AVAILABLE DATA –

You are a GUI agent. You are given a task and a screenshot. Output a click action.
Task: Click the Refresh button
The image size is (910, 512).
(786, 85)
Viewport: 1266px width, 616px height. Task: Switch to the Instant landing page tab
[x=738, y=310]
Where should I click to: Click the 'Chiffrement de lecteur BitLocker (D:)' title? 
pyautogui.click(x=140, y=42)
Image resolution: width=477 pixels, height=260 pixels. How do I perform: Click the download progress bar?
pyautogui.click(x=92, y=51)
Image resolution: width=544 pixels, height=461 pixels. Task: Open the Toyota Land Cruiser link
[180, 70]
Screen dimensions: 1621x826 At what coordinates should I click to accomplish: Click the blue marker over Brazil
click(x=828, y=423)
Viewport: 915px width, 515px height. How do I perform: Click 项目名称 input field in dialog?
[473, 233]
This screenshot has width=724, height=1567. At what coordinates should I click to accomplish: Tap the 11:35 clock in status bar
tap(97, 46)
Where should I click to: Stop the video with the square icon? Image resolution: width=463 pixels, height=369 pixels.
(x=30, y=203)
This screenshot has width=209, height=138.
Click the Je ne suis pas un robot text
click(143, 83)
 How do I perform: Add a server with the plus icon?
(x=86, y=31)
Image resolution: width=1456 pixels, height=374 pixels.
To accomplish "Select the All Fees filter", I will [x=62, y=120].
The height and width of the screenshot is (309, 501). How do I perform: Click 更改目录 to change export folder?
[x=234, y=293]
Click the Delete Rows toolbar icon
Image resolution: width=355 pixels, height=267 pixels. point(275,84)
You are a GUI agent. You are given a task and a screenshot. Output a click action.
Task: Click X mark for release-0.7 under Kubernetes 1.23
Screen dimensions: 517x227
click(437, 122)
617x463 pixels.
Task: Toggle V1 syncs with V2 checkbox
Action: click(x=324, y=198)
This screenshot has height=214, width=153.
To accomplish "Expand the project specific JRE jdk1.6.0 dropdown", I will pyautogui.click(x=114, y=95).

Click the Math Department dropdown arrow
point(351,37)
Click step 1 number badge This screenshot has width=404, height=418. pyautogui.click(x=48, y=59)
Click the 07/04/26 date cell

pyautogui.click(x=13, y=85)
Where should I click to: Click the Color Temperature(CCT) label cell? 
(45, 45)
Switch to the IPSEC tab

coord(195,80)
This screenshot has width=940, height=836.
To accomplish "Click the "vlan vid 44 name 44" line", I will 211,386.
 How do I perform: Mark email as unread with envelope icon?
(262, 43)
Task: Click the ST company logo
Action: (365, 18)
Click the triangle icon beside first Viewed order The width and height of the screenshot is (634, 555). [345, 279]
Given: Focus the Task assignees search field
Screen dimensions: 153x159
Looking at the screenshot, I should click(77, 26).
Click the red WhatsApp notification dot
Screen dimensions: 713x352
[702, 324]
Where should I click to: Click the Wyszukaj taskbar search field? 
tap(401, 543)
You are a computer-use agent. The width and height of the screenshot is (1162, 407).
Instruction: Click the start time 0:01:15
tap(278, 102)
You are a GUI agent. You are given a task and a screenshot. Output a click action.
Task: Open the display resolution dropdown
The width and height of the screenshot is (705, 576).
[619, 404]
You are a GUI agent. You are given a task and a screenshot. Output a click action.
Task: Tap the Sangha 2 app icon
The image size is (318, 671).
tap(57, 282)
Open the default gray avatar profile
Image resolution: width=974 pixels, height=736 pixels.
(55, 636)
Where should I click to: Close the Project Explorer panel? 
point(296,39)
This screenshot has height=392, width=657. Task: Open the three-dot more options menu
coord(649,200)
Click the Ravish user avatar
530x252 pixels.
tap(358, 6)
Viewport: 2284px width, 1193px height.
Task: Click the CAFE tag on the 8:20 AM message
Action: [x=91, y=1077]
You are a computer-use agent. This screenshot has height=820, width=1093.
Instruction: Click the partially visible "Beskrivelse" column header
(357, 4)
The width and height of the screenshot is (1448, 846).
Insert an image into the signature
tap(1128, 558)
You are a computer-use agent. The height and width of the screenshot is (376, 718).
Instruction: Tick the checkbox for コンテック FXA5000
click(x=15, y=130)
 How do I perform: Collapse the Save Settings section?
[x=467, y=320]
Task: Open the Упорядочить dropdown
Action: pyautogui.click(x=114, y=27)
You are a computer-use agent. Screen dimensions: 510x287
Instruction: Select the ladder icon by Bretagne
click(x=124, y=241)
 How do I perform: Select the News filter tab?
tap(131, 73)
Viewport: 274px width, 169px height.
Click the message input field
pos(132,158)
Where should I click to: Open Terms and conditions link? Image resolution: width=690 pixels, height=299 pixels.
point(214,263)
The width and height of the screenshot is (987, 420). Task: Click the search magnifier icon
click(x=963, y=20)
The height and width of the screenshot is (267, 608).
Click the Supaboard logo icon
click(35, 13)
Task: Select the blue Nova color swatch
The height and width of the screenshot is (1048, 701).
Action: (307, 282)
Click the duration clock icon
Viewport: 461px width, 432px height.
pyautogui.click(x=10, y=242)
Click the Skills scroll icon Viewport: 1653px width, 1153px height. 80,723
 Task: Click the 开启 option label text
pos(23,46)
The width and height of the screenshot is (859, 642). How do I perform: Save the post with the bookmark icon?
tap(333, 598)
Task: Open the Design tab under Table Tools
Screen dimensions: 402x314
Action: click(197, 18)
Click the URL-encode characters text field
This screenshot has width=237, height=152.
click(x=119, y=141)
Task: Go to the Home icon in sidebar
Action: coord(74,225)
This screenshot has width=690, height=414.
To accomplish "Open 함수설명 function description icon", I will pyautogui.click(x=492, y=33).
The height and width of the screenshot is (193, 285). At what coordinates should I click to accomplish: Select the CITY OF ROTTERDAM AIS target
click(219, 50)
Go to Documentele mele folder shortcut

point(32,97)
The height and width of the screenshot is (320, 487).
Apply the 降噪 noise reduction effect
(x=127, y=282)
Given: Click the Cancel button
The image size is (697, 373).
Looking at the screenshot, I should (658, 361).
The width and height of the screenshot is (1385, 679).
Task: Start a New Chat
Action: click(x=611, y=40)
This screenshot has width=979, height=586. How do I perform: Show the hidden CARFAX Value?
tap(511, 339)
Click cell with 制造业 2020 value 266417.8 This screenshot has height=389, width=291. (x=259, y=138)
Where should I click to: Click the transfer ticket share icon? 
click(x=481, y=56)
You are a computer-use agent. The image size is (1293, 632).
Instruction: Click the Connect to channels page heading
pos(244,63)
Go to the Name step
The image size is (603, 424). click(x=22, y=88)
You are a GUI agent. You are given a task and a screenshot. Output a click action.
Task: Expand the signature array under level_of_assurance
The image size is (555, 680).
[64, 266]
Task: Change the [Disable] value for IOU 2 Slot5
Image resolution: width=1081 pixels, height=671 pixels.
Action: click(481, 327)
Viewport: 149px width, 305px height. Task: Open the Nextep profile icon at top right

YOUR TASK – Your reply should hold all the lines from the listing above in which "button" appears.

SOLVED EXERCISE –
Task: Click the Refresh button
Given: Click the Cancel button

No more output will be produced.